Le nouveau guide est publié avec un intérêt de contrôle pour que cette pratique reste minoritaire : cela fait peser l’opération sur l’hôpital et ne constitue pas une proposition ouverte, neutre, à l’attention des femmes. L’hôpital doit en effet prendre en charge toute la procédure, y compris la tenue des dossiers des femmes et faire la liaison entre les femmes et l’enfant pour une longue durée.
Cette actualité illustre le manque de soutien avant l’accouchement au Japon.
- Contraception : Les recherches montrent que c’est le préservatif qui est utilisé dans 82% des cas, contre 4,2% pour la pilule. L’accès à cette dernière n’est pas simple : la consultation chez le gynécologue revient à 50€ en moyenne, il faut pouvoir faire valoir d’un justificatif de la sécurité sociale, la pilule revient à environ 24€ par mois…etc.
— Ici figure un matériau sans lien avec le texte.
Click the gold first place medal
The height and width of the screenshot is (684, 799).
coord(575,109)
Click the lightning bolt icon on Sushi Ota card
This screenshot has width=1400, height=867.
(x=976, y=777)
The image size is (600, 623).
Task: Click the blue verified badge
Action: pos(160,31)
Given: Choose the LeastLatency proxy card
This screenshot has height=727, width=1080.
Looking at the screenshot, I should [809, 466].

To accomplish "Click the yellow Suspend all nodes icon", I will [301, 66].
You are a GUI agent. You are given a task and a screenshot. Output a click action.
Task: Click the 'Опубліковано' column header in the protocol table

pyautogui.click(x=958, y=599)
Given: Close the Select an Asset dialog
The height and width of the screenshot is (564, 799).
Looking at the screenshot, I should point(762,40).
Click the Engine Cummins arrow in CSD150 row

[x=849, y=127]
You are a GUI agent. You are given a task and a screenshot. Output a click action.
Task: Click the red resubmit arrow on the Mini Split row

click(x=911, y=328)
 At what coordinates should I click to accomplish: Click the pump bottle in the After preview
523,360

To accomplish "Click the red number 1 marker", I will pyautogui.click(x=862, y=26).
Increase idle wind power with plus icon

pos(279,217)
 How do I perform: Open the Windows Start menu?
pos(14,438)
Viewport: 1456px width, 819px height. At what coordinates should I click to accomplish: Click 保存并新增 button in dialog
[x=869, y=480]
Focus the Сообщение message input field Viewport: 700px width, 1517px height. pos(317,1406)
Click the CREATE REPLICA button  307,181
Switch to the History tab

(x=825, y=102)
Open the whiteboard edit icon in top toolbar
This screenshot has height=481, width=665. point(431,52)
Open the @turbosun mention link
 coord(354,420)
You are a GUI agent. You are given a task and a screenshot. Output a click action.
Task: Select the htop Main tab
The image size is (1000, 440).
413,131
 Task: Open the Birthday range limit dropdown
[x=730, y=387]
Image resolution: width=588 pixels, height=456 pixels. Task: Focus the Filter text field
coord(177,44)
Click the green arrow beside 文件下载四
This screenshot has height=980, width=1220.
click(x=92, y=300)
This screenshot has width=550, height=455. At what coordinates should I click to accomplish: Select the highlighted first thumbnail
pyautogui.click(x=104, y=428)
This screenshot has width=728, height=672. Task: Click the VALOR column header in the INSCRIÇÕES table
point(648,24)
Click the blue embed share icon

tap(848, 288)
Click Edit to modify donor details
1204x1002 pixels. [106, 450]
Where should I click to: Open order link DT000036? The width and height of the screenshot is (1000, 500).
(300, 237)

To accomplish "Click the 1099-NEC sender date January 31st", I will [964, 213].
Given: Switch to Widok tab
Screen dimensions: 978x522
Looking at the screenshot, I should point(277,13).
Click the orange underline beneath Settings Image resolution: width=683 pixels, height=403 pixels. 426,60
La pilule de lendemain est encore plus difficile d’accès.
- Avortement : il faut la signature du père du bébé et pour les mineurs celles des parents, et l’opération coûte environ 1200-2000€. Seul l’avortement chirugical est possible. C’est pourtant un cas fréquent que le père disparaîsse après la nouvelle de la grosse, et que la femme se retrouve seule sans les ressources suffisantes pour régler cette somme.
- Protection de l’enfance : en France, 1% des enfants vivent séparés de leur famille dans le cadre de la protection de l’enfance. Au Japon, c’est seulement 0,2%. Comme la loi dit que la protection est applicable seulement dans le cas de maltraitance grave, il faut que ça soit prouvé et comme il n’y a pas de Juge des enfants, cela implique une négociation avec les parents. En réalité, cela conduit à une situation où un certain nombre d’enfants sont maltraités sans pouvoir être protégés. Beaucoup d’entre eux se refugient dans l’industrie du sexe et deviennent l’objet de pratiques risquées. Pour les majeures aussi, comme il est difficile de bénéficier du service social, elles peuvent être dirigées vers l’industrie du sexe. Le métier le plus “choisi” des sortants de l’ASE est aussi ce secteur.
- Consultation pendant la grossesse : elle coûte environ 100€ chaque mois, et si on ne consulte pas de manière régulière, les hôpitaux refusent d’accueillir la future mère. L’accouchement coût environ 4000€.
Conclusion :
- Si la femme a le sentiment d’être respectée dans ses décisions, elle pourra retourner demander de l’aide, mais si le message qu’on lui transmet est qu’on ne respecte pas son souhait, la perspective d’accès aux aides sera nulle.
- Même si les femmes refusent de donner leur identité, elle devraient être éligibles à toutes les aides.
- L’information que l’enfant souhaite dans le futur n’est pas juste les informations identitaires : en France, tout un corpus d’informations sont collectées et mises sous scellées, à la disposition de l’enfant seul et sur sa demande uniquement. Au Japon, seule l’identitée concentre l’attention, et même cette unique information n’est pas protégée.
- Cette problématique doit être traitée en plusieurs étapes qui précédent l’accouchement.